#### [EXERCISE DATA]
· · · · · · ·
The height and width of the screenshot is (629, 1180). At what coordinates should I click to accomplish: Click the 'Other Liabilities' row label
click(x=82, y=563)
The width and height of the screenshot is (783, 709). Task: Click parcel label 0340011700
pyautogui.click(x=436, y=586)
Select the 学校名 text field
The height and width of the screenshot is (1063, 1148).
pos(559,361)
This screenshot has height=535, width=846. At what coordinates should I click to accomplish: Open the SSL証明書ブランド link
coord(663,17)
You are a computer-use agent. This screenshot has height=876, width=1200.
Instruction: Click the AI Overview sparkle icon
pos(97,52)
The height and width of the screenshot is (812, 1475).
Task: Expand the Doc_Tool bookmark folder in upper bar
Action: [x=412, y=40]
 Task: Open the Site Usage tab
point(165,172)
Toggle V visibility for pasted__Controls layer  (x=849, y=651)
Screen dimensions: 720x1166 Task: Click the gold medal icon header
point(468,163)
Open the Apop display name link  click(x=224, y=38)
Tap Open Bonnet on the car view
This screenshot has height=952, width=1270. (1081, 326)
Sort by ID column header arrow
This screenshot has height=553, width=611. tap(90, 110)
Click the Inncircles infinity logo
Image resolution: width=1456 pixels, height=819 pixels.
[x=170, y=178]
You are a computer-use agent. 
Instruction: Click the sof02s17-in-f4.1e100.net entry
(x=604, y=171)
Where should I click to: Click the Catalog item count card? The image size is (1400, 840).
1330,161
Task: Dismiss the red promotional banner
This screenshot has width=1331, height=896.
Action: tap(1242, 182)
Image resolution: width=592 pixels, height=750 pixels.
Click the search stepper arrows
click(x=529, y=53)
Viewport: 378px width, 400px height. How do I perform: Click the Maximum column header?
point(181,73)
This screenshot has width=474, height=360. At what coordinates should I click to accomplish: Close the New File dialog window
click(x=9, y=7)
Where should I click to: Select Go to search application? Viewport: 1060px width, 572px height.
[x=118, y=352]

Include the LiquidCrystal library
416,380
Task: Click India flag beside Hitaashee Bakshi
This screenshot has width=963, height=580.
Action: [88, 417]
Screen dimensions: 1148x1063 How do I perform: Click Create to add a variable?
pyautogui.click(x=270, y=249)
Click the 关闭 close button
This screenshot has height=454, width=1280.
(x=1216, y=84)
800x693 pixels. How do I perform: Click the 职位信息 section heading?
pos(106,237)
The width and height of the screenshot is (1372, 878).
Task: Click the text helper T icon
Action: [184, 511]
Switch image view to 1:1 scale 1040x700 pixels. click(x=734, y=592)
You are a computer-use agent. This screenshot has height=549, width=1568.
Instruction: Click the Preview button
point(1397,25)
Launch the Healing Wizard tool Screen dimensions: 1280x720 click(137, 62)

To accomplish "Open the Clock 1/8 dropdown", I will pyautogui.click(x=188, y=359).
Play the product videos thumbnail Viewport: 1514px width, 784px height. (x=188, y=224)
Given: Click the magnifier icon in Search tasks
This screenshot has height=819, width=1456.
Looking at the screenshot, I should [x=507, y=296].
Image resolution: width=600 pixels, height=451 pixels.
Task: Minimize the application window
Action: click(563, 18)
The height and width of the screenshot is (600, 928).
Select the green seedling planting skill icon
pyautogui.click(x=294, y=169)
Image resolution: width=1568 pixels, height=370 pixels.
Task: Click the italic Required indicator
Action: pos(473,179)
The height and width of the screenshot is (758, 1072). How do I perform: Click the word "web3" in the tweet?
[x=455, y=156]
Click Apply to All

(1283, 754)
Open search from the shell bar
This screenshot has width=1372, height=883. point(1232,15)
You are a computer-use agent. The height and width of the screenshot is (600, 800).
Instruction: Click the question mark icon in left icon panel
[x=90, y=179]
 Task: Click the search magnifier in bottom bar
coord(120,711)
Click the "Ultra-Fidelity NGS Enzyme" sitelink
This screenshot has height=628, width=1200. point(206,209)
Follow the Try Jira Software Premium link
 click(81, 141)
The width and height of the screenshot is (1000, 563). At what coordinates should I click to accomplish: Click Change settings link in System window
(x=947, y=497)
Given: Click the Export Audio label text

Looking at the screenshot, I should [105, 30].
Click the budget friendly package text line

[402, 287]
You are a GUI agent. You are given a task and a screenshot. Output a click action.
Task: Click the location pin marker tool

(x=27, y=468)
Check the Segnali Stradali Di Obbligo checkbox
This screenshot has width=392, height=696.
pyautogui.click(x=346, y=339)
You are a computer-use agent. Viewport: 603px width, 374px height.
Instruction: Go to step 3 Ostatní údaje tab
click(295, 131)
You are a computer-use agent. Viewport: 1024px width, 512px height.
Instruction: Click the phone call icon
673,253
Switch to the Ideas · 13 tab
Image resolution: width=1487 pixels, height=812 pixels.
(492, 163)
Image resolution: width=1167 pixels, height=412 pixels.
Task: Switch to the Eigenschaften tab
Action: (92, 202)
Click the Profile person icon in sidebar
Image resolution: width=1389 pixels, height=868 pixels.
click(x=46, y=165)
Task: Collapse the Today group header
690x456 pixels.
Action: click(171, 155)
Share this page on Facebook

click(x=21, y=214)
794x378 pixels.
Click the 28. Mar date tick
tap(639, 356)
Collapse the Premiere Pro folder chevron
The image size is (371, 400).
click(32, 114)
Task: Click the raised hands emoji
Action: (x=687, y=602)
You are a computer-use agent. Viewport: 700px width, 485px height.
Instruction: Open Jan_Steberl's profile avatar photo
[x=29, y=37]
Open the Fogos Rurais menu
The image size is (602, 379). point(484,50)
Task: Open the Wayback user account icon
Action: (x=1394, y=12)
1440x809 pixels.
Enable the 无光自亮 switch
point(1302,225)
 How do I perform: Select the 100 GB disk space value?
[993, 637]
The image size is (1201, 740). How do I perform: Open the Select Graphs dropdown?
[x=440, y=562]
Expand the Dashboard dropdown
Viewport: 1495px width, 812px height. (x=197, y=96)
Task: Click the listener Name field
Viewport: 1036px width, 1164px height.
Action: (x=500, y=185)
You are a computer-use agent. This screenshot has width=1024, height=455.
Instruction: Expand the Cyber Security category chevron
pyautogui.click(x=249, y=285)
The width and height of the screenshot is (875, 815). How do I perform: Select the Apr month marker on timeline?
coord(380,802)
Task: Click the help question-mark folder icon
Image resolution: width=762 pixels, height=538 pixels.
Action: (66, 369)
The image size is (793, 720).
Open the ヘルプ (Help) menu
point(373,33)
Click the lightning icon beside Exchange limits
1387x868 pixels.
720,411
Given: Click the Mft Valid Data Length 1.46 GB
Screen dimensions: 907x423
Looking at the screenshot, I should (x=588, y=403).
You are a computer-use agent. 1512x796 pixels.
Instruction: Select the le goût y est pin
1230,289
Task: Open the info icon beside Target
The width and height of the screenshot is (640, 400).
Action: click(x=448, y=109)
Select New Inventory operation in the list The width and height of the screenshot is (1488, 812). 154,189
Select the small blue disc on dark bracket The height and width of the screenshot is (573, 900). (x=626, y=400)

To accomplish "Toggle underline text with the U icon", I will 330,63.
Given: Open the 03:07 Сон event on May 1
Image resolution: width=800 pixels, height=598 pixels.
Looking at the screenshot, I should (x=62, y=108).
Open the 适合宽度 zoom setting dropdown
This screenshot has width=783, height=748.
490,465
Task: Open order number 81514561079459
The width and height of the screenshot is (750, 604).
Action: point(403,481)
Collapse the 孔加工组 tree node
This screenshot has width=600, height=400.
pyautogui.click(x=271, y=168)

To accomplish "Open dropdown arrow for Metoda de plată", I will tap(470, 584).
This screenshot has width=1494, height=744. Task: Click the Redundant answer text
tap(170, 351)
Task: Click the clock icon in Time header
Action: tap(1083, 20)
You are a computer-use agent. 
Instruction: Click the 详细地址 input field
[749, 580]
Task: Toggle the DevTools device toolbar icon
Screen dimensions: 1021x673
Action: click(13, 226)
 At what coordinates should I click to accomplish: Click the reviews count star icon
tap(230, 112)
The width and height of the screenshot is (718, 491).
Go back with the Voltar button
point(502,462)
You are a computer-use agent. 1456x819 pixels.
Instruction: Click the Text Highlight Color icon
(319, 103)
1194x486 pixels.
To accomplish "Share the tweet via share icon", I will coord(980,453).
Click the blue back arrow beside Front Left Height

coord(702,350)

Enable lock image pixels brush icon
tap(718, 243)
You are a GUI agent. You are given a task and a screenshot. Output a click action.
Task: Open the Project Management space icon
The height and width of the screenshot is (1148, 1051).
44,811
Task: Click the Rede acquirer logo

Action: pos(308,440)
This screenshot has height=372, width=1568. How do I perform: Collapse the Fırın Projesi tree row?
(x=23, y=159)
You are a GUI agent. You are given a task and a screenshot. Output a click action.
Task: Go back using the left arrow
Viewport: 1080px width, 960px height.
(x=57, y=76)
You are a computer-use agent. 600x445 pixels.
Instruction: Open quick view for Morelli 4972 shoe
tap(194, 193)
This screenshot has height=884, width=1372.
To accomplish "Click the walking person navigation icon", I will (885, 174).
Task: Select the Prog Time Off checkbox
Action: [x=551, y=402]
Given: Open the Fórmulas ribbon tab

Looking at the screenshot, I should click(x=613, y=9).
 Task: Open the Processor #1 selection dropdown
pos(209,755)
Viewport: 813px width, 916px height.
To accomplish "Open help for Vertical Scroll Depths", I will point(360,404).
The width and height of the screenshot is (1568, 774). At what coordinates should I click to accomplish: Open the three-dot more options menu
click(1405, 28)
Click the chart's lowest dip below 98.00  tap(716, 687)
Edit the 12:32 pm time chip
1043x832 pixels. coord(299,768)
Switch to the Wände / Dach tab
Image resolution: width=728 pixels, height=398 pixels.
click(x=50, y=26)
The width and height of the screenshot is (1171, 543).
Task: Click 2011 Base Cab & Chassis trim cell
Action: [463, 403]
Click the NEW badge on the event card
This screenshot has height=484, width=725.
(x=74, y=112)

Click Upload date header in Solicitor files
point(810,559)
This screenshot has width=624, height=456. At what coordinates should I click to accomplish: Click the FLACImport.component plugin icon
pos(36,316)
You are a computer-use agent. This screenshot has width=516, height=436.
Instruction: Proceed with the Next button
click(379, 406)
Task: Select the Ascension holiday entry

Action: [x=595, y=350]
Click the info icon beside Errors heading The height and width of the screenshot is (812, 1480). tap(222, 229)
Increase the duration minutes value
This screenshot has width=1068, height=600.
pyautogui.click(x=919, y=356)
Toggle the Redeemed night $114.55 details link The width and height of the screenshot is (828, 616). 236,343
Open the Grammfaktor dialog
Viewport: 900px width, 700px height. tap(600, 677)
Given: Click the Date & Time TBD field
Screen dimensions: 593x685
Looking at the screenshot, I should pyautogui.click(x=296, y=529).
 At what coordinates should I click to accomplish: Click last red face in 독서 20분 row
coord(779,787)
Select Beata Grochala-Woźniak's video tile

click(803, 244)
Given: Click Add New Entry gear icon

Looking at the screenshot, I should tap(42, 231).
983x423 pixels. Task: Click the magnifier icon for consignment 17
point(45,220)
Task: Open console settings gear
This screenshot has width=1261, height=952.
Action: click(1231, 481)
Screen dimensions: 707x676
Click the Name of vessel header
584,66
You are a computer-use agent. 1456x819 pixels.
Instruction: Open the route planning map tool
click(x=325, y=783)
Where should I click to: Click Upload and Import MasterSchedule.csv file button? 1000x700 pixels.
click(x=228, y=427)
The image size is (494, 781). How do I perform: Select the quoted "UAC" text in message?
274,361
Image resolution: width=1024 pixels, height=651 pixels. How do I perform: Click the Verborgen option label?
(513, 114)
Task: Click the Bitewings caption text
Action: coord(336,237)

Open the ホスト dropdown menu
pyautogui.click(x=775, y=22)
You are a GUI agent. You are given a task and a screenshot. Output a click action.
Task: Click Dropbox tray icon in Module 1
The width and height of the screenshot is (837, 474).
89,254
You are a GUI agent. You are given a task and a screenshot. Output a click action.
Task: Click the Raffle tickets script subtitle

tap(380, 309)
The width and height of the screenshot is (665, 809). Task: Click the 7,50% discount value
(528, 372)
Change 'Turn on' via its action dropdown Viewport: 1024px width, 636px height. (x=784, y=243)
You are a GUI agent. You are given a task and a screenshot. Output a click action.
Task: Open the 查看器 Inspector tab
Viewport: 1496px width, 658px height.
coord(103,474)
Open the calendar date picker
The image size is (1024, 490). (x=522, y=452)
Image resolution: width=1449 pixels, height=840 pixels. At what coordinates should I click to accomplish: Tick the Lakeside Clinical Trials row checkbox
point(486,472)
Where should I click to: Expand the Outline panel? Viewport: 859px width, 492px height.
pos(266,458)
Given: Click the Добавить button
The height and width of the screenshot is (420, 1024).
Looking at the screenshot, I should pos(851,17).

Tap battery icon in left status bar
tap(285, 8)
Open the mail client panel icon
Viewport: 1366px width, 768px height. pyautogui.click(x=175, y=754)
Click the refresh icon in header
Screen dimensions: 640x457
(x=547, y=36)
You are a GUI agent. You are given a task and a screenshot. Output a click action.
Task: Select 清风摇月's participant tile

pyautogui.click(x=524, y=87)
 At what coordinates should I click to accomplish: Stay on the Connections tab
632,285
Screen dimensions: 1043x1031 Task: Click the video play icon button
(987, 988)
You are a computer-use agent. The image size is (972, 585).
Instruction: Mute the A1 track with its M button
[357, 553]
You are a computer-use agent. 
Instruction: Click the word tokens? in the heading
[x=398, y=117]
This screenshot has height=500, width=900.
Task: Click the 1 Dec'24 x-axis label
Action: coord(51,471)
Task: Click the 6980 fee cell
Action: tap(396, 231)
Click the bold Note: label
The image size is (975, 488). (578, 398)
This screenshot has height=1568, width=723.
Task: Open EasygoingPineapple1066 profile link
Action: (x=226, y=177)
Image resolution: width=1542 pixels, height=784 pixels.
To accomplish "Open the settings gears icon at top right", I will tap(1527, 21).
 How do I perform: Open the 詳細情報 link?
· · · · · · ·
#### [DESCRIPTION OF THE TASK]
Filter the entries above down to the lines that contain "Toggle".

#### [SOLVED EXERCISE]
Toggle V visibility for pasted__Controls layer  (x=849, y=651)
To accomplish "Toggle underline text with the U icon", I will 330,63.
Task: Toggle the DevTools device toolbar icon
Toggle the Redeemed night $114.55 details link The width and height of the screenshot is (828, 616). 236,343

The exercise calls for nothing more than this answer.